• _ACTIVITY_:
From the data below, return each line in which the string "profile" is found.

Stored items
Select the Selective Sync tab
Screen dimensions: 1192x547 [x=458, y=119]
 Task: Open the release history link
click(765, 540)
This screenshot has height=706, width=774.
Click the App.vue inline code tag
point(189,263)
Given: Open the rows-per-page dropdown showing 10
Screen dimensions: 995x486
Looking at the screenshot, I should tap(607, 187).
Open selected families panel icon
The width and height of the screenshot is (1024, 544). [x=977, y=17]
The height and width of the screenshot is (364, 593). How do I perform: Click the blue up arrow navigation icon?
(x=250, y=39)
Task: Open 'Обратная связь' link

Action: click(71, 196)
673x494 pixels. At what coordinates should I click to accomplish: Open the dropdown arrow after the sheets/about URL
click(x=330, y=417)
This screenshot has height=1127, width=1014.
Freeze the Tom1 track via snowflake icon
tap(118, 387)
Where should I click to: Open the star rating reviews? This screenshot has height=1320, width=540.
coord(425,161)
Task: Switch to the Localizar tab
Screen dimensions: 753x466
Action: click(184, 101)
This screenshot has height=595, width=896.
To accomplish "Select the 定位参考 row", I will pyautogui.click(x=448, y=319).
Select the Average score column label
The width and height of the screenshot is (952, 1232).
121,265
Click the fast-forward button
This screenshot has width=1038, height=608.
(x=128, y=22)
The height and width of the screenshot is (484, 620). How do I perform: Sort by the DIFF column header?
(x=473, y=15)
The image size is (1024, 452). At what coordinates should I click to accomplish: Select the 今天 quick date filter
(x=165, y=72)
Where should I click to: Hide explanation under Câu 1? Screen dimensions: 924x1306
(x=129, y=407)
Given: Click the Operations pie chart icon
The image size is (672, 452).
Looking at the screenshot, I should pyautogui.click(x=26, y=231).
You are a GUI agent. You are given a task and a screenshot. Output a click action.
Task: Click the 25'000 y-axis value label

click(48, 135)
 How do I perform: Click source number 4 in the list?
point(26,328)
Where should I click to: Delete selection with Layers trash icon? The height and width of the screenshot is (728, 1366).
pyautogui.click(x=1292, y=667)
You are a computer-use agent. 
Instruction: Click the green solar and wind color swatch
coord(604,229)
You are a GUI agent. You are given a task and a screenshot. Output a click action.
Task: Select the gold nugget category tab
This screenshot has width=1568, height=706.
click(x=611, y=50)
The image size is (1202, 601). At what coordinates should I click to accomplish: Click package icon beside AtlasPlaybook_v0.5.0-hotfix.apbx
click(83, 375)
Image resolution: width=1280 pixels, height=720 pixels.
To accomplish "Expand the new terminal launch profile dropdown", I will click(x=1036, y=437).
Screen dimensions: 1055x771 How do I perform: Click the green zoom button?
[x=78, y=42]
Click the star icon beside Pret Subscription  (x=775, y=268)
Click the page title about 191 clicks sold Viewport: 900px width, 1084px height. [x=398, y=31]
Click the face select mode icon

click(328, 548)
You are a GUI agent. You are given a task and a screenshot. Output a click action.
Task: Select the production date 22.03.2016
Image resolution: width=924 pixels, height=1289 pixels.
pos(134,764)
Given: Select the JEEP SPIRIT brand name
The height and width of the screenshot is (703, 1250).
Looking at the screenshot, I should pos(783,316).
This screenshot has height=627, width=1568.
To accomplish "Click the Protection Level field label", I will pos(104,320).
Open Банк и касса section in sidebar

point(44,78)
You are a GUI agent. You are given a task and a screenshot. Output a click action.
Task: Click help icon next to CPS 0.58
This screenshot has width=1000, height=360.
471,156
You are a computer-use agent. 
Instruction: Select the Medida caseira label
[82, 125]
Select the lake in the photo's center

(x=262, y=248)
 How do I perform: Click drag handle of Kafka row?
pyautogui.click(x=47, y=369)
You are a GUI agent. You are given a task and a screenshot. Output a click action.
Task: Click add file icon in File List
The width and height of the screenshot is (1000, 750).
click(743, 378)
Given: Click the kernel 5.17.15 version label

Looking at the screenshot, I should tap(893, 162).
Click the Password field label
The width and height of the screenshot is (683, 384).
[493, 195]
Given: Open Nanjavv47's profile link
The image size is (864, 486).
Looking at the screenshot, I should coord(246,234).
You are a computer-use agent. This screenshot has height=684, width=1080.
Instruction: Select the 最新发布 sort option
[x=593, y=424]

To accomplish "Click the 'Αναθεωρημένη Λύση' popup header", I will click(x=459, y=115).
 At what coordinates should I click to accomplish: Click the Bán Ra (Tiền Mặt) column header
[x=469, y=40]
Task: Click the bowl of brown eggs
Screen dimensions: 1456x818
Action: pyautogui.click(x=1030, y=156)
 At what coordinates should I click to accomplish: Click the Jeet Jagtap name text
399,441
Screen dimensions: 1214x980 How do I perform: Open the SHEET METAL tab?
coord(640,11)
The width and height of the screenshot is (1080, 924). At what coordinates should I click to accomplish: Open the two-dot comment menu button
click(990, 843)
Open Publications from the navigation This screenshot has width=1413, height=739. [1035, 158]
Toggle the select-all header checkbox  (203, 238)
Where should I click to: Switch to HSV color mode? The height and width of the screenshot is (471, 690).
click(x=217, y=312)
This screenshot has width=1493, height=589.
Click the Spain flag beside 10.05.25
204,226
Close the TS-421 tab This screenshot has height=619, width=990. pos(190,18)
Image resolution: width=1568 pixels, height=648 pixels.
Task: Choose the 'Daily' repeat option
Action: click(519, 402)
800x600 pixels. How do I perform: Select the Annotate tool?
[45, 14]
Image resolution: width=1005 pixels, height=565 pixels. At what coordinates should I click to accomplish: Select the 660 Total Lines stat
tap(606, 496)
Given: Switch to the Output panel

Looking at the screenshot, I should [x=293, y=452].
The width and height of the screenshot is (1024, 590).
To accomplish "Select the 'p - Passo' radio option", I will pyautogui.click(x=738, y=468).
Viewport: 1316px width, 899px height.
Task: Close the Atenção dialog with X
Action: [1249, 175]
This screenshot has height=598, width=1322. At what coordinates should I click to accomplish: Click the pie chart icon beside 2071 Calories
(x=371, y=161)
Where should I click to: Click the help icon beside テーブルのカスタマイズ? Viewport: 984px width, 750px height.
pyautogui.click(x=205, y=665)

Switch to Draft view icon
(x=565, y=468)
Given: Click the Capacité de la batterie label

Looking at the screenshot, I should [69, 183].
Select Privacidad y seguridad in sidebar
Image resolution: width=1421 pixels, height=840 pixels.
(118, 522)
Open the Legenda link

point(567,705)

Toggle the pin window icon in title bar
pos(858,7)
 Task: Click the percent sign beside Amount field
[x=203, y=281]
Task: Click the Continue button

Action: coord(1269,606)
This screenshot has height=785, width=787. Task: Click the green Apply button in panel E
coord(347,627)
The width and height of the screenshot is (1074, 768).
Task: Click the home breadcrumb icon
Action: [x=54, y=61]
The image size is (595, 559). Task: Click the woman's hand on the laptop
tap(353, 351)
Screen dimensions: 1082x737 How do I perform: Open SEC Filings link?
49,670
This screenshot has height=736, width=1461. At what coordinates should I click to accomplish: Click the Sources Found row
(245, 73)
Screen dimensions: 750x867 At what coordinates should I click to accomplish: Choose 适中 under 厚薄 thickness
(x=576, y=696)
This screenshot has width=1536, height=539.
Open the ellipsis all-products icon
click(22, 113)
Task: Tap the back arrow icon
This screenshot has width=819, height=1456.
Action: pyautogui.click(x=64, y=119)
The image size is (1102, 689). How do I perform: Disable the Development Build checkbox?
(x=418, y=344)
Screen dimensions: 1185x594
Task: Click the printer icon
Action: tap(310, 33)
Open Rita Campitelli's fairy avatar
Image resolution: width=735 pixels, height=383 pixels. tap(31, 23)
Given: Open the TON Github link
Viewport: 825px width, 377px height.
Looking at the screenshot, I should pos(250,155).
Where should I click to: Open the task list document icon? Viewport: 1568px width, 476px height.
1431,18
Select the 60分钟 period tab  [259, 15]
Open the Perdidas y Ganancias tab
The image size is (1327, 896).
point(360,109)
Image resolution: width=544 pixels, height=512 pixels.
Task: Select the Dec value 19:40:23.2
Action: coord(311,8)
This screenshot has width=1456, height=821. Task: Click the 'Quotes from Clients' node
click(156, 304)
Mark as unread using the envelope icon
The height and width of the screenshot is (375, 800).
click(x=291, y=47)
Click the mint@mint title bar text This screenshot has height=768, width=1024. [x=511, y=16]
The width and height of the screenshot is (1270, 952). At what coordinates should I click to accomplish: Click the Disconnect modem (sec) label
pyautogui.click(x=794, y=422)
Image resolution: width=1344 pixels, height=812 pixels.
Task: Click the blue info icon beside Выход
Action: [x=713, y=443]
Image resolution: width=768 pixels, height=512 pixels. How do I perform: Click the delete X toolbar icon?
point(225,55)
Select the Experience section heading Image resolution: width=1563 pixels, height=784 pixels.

• _SOLUTION_:
To accomplish "Expand the new terminal launch profile dropdown", I will click(x=1036, y=437).
Given: Open Nanjavv47's profile link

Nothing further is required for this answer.